EXERCISE DIRECTIONS
Where "chevron" occurs in a line of the entries below, copy that line.

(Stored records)
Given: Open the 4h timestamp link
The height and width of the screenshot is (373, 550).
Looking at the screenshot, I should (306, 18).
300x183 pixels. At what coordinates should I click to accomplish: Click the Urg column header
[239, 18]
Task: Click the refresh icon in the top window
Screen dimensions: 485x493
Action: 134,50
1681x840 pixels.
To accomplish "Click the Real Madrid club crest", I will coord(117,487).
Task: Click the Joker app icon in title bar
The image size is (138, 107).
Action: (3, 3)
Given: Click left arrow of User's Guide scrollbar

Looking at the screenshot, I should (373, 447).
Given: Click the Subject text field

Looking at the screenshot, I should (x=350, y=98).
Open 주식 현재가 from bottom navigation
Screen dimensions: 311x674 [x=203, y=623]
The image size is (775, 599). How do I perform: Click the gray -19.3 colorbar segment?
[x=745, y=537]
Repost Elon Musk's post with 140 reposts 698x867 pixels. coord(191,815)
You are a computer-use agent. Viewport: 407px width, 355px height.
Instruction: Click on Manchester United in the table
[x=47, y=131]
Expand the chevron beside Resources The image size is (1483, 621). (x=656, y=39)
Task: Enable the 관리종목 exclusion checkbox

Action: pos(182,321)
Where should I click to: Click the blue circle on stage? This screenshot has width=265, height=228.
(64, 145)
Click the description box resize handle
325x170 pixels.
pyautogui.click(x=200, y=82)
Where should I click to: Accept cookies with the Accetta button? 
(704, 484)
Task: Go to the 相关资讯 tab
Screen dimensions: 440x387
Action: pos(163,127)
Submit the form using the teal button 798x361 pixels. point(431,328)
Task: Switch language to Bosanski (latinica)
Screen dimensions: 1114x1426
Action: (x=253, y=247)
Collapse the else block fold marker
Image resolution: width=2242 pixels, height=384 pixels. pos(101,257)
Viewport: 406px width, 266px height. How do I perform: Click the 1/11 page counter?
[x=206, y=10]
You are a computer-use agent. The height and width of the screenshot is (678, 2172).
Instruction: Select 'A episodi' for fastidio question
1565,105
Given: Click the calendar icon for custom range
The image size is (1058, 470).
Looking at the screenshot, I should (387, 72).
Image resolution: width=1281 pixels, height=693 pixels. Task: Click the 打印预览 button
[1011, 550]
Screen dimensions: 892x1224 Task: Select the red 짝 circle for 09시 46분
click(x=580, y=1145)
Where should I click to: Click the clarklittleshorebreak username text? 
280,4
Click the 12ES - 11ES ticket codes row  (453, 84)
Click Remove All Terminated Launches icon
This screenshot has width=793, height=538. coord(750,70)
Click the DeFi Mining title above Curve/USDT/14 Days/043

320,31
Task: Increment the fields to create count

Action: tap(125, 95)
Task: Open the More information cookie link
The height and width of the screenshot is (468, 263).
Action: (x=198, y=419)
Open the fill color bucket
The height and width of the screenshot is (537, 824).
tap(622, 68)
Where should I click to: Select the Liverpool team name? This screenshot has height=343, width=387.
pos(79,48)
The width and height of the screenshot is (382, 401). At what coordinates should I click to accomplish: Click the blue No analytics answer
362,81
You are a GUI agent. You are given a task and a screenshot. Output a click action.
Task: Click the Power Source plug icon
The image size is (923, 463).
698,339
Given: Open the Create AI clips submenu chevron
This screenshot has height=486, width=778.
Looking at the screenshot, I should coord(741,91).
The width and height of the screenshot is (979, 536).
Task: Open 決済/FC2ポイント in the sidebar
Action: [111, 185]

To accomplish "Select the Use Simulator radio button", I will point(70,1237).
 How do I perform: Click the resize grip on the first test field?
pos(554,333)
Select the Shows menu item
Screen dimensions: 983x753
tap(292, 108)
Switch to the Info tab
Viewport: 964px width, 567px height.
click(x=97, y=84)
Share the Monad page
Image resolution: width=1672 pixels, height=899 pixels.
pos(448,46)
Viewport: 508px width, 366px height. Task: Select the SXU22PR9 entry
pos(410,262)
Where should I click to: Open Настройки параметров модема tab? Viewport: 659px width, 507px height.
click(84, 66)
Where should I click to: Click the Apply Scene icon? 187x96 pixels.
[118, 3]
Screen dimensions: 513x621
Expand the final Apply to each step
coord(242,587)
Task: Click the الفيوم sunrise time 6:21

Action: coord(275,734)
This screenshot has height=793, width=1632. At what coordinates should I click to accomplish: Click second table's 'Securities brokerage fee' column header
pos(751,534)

WORKED SOLUTION
Expand the chevron beside Resources The image size is (1483, 621). (x=656, y=39)
Given: Open the Create AI clips submenu chevron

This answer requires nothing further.